■ Work to complete
Set down exactly the lines below between the line holding "Screen dimensions: 780x438" and the line holding "Given: Click the 上移(U) move up button", inclusive; no other line belongs in the answer.

■ Data supplied
--- --- ---

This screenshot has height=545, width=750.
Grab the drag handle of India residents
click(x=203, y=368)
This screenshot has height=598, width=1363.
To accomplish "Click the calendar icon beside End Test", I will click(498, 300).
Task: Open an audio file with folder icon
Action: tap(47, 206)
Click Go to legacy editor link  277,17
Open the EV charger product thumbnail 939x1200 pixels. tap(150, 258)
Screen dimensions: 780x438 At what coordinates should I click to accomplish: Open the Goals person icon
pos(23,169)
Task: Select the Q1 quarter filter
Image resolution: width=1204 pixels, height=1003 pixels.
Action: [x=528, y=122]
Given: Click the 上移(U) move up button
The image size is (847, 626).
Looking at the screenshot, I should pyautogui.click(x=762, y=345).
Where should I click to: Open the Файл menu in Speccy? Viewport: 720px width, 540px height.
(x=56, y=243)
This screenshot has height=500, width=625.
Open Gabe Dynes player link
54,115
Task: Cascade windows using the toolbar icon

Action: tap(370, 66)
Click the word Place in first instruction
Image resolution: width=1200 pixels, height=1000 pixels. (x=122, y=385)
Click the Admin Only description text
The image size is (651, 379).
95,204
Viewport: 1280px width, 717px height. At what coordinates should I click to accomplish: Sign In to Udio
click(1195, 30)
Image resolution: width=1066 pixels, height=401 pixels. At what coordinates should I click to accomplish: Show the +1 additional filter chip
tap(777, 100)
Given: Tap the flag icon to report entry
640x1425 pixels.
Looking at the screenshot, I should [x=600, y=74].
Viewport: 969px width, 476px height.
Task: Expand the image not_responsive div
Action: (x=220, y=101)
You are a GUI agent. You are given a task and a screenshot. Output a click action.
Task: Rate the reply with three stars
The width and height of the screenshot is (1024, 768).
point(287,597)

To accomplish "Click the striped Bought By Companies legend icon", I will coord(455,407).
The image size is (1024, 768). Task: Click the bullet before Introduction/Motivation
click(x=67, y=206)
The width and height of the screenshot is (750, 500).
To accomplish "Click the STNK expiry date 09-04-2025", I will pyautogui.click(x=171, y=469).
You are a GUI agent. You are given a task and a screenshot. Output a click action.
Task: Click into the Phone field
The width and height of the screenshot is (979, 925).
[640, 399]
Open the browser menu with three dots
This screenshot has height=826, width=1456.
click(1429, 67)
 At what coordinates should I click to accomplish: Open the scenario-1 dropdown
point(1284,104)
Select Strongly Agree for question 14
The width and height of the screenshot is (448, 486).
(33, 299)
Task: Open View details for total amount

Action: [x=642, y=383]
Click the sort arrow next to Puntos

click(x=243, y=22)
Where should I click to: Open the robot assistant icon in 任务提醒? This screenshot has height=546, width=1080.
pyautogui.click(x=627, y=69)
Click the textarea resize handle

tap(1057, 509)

--- --- ---

■ Problem solution
Screen dimensions: 780x438 At what coordinates should I click to accomplish: Open the Goals person icon
pos(23,169)
Task: Select the Q1 quarter filter
Image resolution: width=1204 pixels, height=1003 pixels.
Action: [x=528, y=122]
Given: Click the 上移(U) move up button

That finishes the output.